SCOM Linux agent longer working after upgrade to 2019

Jasper Van Damme 111 Reputation points
2020-09-21T11:09:24.18+00:00

Hi everyone,

A while ago we migrated our test environment of SCOM 1807 to SCOM 2019. We did this by migrating the database from SQL 2014 to 2016 as well as setting up 2 new management servers on a supported OS (2016 server).
We decommissioned the old SQL server and 2 management servers.

However, since the upgrade our linux agent data collection no longer seems to be working.

Here are the steps that we have taken to migrate the linux monitoring:

  • Cross signed the certificates with the tool to the new management servers
  • Added the new management servers in the linux resource pool
  • Made sure all linux run as profiles were migrated to the linux pool.
  • Removed the old management servers from the pool
  • Used kevin holman's registry keys to optimize for large environments. (only 11 linux agents active at the moment)
  • Installed UR2 and the Linux management packs that come with it.

After the upgrade I have noticed that:

  • Windows agents are working
  • Network monitoring is working
  • No errors or warnings on either management server with the exception of the occassional SNMP error (due to ports that no longer exist)
  • Linux performance data is no longer collected
  • Monitoring of linux machines in general no longer seem to work
  • The verbose logs of the modules on the management servers don't tell me anything.
  • I can access the linux servers from the management servers with Putty, with the user that is defined in the runas profiles (account is the same for privileged/action account in test)
  • TCP 1270 is open from the management servers as well

I can also no longer install any new linux agent, even when I uninstall the agent manually beforehand (rpm command). Windows agent install fine.

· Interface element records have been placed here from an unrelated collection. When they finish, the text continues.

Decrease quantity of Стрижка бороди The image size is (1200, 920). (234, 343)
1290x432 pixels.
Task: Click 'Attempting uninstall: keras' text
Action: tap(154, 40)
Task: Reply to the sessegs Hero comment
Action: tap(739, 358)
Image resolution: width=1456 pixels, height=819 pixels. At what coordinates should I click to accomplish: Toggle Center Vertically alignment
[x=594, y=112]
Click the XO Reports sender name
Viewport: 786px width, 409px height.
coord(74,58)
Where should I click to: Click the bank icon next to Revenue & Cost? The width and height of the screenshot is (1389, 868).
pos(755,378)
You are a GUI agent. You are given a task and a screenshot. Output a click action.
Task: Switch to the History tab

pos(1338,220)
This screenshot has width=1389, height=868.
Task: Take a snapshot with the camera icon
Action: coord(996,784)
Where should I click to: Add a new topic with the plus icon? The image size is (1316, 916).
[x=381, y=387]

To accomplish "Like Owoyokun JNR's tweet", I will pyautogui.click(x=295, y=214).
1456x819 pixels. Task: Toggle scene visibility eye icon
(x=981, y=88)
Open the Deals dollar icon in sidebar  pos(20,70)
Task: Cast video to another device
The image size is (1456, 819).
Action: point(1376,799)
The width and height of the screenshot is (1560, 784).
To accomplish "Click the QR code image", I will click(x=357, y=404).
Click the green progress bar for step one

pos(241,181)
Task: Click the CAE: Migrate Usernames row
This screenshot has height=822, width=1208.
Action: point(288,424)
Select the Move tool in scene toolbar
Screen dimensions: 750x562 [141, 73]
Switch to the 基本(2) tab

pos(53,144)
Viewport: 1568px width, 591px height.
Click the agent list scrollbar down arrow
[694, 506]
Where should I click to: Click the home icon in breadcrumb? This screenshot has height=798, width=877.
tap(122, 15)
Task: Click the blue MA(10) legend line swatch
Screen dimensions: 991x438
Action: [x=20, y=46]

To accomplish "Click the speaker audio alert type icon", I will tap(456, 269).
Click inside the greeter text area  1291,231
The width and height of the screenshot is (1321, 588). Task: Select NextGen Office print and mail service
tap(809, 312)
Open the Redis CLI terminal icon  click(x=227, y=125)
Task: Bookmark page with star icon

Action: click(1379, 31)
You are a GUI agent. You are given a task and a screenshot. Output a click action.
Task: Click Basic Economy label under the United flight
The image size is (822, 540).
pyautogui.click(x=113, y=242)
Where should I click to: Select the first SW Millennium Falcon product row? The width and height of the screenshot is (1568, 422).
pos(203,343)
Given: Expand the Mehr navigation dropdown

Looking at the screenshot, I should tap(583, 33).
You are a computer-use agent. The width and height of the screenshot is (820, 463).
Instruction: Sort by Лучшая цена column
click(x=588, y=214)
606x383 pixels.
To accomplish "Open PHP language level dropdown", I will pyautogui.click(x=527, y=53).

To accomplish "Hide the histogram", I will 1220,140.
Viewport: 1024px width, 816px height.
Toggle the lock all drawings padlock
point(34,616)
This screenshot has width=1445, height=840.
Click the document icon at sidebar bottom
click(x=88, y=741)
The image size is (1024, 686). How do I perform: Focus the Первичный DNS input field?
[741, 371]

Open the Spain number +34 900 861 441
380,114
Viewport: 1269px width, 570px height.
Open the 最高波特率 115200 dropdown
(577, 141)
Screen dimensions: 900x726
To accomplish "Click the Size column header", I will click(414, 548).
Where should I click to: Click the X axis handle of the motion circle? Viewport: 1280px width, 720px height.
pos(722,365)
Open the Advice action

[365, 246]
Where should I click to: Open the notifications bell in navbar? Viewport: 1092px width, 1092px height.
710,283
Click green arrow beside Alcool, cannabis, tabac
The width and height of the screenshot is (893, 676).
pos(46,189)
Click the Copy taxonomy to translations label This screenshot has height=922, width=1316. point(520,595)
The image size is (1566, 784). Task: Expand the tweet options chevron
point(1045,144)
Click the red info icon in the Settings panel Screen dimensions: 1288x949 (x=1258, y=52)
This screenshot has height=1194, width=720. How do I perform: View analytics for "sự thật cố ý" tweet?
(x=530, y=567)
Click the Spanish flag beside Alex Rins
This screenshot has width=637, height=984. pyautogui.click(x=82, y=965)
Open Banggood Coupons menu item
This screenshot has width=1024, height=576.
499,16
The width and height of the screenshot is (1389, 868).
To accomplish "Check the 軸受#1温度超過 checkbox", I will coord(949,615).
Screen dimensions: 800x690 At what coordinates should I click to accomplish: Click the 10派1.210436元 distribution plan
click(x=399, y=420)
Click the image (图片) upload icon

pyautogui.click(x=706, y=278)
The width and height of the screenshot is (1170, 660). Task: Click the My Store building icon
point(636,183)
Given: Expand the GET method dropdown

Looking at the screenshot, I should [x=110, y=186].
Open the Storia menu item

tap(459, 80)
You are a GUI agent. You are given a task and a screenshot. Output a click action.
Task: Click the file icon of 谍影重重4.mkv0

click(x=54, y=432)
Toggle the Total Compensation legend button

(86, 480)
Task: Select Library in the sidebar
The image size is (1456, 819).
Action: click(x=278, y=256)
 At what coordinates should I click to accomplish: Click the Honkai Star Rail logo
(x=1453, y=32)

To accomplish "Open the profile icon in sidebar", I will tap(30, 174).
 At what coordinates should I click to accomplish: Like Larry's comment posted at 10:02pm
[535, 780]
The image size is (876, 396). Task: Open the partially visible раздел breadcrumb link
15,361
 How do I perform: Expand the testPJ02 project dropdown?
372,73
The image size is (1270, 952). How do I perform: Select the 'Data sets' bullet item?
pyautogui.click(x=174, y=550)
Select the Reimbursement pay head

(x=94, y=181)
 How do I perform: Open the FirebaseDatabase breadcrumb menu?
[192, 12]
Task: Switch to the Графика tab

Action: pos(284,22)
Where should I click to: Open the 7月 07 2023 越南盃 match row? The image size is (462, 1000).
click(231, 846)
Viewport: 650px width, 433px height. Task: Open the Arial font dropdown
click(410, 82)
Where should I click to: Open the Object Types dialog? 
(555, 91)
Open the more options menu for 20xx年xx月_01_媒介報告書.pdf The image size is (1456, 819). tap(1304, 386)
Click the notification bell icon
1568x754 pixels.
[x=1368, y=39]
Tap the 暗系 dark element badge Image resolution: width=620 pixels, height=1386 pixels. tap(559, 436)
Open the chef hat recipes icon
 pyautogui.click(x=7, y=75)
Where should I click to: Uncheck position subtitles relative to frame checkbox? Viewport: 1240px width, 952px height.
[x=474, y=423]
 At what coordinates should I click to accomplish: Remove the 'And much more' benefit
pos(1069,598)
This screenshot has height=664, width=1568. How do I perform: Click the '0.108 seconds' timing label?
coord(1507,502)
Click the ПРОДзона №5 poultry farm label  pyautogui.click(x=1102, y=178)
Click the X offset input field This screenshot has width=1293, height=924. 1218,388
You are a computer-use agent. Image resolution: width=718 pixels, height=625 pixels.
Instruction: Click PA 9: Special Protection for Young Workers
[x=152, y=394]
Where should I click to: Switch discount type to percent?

I have been working with SCOM for several years but am sort of at a loss here. We will now be making adjustments to the sudo rules for SCOM 2019, but I don't believe this will make much of a difference since this is only really needed for the elevated commands, which are not needed for performance collection for example.

Clearing the cache on the management servers and restarting the services also has no effect on the monitoring.

Any ideas?

Br,
Jasper

Operations Manager
Operations Manager
A family of System Center products that provide infrastructure monitoring, help ensure the predictable performance and availability of vital applications, and offer comprehensive monitoring for datacenters and cloud, both private and public.
1,408 questions
0 comments No comments
{count} votes

Accepted answer
  1. Jasper Van Damme 111 Reputation points
    2020-09-24T12:36:37.01+00:00

    Hello Stoyan,

    As shown in my previous post, i managed to resolve the issue. It was due to the proxy server. Because the Linux agent uses a webservice to communicate, we had to properly configure the exclusions on the management servers for communication to work.

    And to answer your question, yes rebooting, flushing the cache on the management server was all done, it was all due to the proxy.
    It seems that SCOM 2019 (or any version) has no way of determining if a proxy server is preventing communication with the agent, which I find to be a major oversight in the default linux heartbeat monitoring.

    br,
    Jasper


4 additional answers

Sort by: Most helpful
  1. SChalakov 10,261 Reputation points MVP
    2020-09-21T11:28:17.387+00:00

    Hi Jasper,

    Let me first say that adjusting the permissions is very important mainly because you cannot install new Linux agents if your permissions are incorrect or incomplete. This being said I think you are on the right track with this step.
    When you added your new Management Servers, did you also install all the certificates from the other ressource pool members? X-plat certificates? This is also a critical step.
    Can you please also check the certificates of your managed systems:

    Troubleshooting monitoring of UNIX and Linux computers

    Please go through this one also and ensure your certificates are configured properly:

    Troubleshoot UNIX/Linux agent discovery in Operations Manager

    If they aren't, you will have to uninstall the agent and install it again or manually sign and copy the certificate over.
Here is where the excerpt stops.